Na opinião de Feller, ainda que o projeto tenha gerado debates públicos, ele pune situações correntes cometidas pelos órgãos de persecução penal. Por exemplo, o delegado conversar com um suspeito e só depois avisá-lo de que ele tem o direito de ficar calado. O investigado, então, decide exercê-lo. E o delegado diz que, “informalmente, ele confessou o crime”. “Isso é diário. Se você for numa delegacia agora, isso está acontecendo”, diz o advogado.

Outra violação de direitos comum é o policial, durante uma batida, pedir para um dos detidos desbloquear o celular e ligar para os últimos números discados, ou ver as últimas mensagens. É outro crime descrito no novo projeto.

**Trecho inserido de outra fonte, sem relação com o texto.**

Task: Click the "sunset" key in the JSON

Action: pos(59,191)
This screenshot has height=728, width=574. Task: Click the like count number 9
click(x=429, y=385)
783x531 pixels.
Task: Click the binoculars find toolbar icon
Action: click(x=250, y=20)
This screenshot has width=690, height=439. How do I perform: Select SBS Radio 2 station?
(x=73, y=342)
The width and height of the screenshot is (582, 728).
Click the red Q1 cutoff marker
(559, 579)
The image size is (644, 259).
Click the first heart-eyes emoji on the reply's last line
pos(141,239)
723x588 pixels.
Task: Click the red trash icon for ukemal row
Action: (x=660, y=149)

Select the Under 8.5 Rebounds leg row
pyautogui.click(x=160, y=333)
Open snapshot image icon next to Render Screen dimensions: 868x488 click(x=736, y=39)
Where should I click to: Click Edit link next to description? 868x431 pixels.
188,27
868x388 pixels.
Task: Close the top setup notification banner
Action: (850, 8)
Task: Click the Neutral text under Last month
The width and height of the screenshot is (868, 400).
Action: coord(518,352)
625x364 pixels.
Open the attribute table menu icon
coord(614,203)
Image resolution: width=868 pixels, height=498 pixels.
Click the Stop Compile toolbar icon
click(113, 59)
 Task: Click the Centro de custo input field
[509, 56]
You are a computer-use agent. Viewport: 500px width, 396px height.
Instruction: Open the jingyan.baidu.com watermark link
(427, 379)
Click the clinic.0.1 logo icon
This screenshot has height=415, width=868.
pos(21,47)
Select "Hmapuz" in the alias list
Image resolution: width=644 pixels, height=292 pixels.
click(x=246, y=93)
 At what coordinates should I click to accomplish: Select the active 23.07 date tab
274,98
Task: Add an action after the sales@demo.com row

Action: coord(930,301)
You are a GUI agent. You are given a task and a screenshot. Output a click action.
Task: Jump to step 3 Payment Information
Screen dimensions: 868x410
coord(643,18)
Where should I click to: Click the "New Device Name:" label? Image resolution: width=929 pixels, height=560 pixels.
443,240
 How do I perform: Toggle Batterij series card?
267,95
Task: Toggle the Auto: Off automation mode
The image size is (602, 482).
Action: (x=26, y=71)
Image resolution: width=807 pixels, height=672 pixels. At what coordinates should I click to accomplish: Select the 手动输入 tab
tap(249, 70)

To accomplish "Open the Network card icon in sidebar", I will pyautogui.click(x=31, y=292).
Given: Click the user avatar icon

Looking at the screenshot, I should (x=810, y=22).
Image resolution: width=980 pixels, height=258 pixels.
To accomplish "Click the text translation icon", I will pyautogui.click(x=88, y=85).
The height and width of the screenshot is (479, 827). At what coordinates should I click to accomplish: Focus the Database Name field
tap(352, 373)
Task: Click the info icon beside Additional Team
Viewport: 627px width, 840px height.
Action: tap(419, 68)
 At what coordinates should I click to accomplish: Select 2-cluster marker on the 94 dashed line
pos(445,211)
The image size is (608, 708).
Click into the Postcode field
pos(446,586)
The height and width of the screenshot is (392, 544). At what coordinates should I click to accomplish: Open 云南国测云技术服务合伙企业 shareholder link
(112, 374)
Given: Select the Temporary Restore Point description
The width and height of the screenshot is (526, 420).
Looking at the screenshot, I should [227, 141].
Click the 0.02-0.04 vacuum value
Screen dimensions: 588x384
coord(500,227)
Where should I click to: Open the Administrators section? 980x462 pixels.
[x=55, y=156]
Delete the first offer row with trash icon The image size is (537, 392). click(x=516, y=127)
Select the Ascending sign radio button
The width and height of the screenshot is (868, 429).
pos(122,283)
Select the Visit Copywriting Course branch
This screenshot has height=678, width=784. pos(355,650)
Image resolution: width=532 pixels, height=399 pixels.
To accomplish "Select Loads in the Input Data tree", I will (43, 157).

“Faltam mecanismos para punir arbitrariedades”, comenta Feller. “Hoje a responsabilização do agente público recai sobre o Estado. E a gente precisa começar a pensar em maneiras de responsabilizar o agente que comete abusos. Quando um policial inova na cena do crime para prejudicar alguém, é claro que a pena dele tem de ser maior que a do civil que faz a mesma coisa para beneficiar o amigo.”

Leia a nota da Ajufe:

Proposta defendida por Renan Calheiros contra abuso de autoridades ofende garantias da magistratura

O anteprojeto de lei que prevê punições a crimes de abuso de autoridades ofende garantias dos juízes previstas naConstituição Federal e na Lei Orgânica da Magistratura (Loman). A proposição, fruto do PL 6418/09, permite a penalização de magistrados pelo simples fato de interpretarem a lei – o que afeta diretamente a independência judicial.

A criação de Comissão Especial pelo presidente do Senado Federal, Renan Calheiros (PMDB-AL), para votar a matéria justamente neste momento de intenso enfrentamento à corrupção no Brasil parece uma tentativa de intimidação de juízes, desembargadores e ministros do Poder Judiciário na aplicação da lei penal em processos envolvendo criminosos poderosos.

A Ajufe rechaça quaisquer medidas que enfraqueçam as garantias da magistratura, em especial aquelas que têm o objetivo de gerar, nos juízes, o receio da punição em desacordo com os trâmites constitucionais e legalmente previstos na Loman.

A independência judicial existe para assegurar julgamentos imparciais, imunes a pressões de grupos sociais, econômicos, políticos ou religiosos. Ela garante que o Estado de Direito será respeitado e usado como defesa contra todo tipo de usurpação. Trata-se de uma conquista da cidadania, que é garantia do Estado Democrático de Direito e essencial à proteção dos direitos fundamentais do cidadão.

As prerrogativas da magistratura são invioláveis porque agem em benefício da sociedade como um todo. Não cabe à lei ordinária restringi-las, nem, mais gravemente, aboli-las.

A Ajufe e os magistrados federais esperam ser convidados para apresentar sugestões e debater publicamente matéria tão importante para o país.

Roberto Veloso Presidente da Ajufe".